══ DOCUMENT TEXT ══

# What colour as an adult?



## DraftyAiresMum (Jun 1, 2011)

Pictures would be the most helpful.

Your color possibilities, providing the mare is heterzygous black, not homozygous, are black, chestnut, smokey black, or palomino (also assuming the stallion doesn't carry agouti).


----------



## Tara88 (Jul 6, 2015)

I'm just trying to work out how I put pictures on sorry.


----------



## DraftyAiresMum (Jun 1, 2011)

No worries. 

Easiest way I've found is to upload them to Photobucket, then copy and paste the "IMG" code into the body of your text.


----------



## Dehda01 (Jul 25, 2013)

He may just be shedding out dark/sooty palomino. It is not unusual for the first shed of a chestnut based horse to look very dark. Most chestnut foals shed out liver the first summer, called a "milk coat" and then lighten up the next shed. So many people are excited to get a liver but it t is pretty rare. And the palomino foals I have had or known often do the same thing. They usually lighten up the next time.
_Posted via Mobile Device_


----------



## Tara88 (Jul 6, 2015)

I am just uploading some pictures of him to photobucket now, will post them in a little bit.


----------



## Tara88 (Jul 6, 2015)

This is his sires pedigree
Joyton Golden Jubilee Welsh Pony of Cob Type

This is his dams pedigree
Moorcroft Desire Welsh Pony of Cob Type


----------



## Tara88 (Jul 6, 2015)




----------



## Tara88 (Jul 6, 2015)

═══

WORK TO COMPLETE
a – Answer these questions about the horse color thread:
(i) To which site does DraftyAiresMum suggest uploading pictures?
(ii) What name does Dehda01 give the dark coat that most chestnut foals shed out in their first summer?
(iii) Which name is listed for the dam's pedigree?
b – Carry on the horse color thread from its last post onward.

══ ENTRIES PROVIDED ══

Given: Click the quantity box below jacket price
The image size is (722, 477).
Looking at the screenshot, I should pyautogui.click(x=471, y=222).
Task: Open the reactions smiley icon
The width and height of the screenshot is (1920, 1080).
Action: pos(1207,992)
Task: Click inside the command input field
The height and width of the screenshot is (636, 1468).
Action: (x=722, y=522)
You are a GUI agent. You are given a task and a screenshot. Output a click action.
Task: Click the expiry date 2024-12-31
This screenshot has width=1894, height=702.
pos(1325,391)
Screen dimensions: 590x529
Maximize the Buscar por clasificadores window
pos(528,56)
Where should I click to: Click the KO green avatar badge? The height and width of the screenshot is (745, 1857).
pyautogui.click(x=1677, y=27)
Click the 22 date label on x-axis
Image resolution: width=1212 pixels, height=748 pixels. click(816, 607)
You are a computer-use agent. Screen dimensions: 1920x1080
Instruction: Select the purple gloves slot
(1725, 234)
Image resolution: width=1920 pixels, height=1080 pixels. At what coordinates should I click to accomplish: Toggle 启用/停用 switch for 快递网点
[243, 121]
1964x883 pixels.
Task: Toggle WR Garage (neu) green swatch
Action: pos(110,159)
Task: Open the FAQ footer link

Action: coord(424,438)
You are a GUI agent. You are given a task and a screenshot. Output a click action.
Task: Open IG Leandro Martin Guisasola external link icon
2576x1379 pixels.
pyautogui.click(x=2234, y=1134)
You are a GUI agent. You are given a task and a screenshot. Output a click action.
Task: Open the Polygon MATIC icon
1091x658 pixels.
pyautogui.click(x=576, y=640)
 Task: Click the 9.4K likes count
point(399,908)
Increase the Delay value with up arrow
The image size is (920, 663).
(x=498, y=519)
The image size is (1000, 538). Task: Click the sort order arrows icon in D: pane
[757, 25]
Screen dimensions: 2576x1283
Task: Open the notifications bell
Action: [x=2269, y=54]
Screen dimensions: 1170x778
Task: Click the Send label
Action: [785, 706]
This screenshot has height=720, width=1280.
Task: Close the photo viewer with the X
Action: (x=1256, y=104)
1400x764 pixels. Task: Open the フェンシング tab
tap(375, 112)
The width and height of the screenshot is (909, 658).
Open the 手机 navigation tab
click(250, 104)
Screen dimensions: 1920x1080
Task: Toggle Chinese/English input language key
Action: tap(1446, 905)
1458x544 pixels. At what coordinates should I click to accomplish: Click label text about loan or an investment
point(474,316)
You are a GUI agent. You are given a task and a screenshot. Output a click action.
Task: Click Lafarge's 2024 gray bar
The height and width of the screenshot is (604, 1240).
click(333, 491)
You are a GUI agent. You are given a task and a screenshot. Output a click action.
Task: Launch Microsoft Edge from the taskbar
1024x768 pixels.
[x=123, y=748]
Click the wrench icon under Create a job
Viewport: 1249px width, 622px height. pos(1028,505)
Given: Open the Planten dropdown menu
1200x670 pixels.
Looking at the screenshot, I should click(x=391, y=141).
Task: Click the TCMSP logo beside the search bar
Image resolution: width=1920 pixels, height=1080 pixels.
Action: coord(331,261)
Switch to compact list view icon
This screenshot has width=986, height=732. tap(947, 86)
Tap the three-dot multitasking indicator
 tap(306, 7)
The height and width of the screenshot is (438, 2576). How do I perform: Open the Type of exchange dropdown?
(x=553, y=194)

═══

ANSWERS TO THE PROBLEMS
a –
(i) Photobucket
(ii) A "milk coat"
(iii) Moorcroft Desire

b –
Can't really see his bum to well in the pictures, but this morning I went down to feed them and he was wet from the rain and the dark patches on his bum were a VERY dark grey/black. He's also got very dark skin.


----------



## Chiilaa (Aug 12, 2010)

It is very normal for palomino foals to shed out very dark at first. This does not have any bearing on their later colour. Your baby is palomino 

This is Storm, she is also a palomino, and shows how the dark shedding looks.


----------



## Yogiwick (Sep 30, 2013)

Can I just add that that level of cuteness should be illegal?

(Mom is a beauty too!)


----------



## Tara88 (Jul 6, 2015)

Yogiwick said:


> Can I just add that that level of cuteness should be illegal?
> 
> (Mom is a beauty too!)


Thank you he is gorgeous isn't he  .... but such a cheeky monkey too.
His mum is beautiful too, think she looks very good for 17yrs old.


----------



## LoriF (Apr 3, 2015)

But a cute monkey he is. Definitely a palomino.


----------



## ponypile (Nov 7, 2007)

Definitely palomino. In my experience, I've noticed that red based horses can have some weird seasonal variation and shedding colours. We had a chestnut filly born that really peachy, almost red dun looking colour, and then shed out her foal coat to almost liver chestnut, and then shed out THAT coat the following spring to a light chestnut. For a few years she stayed (basically) the same light, dusty chestnut, but then one year when she was about 5, in the fall turned back to almost liver again. So don't be surprised if this foal plays with you a little in terms of what his "true" shade is, but it's totally normal to shed patchy at this age.

Also, suuuuuuper cute!! I want to kiss his little nose!


----------



## Dustbunny (Oct 22, 2012)

That is one cute little dude!!!!!!


----------



## chl1234 (Jul 10, 2015)

Beautiful baby and I vote for palomino also.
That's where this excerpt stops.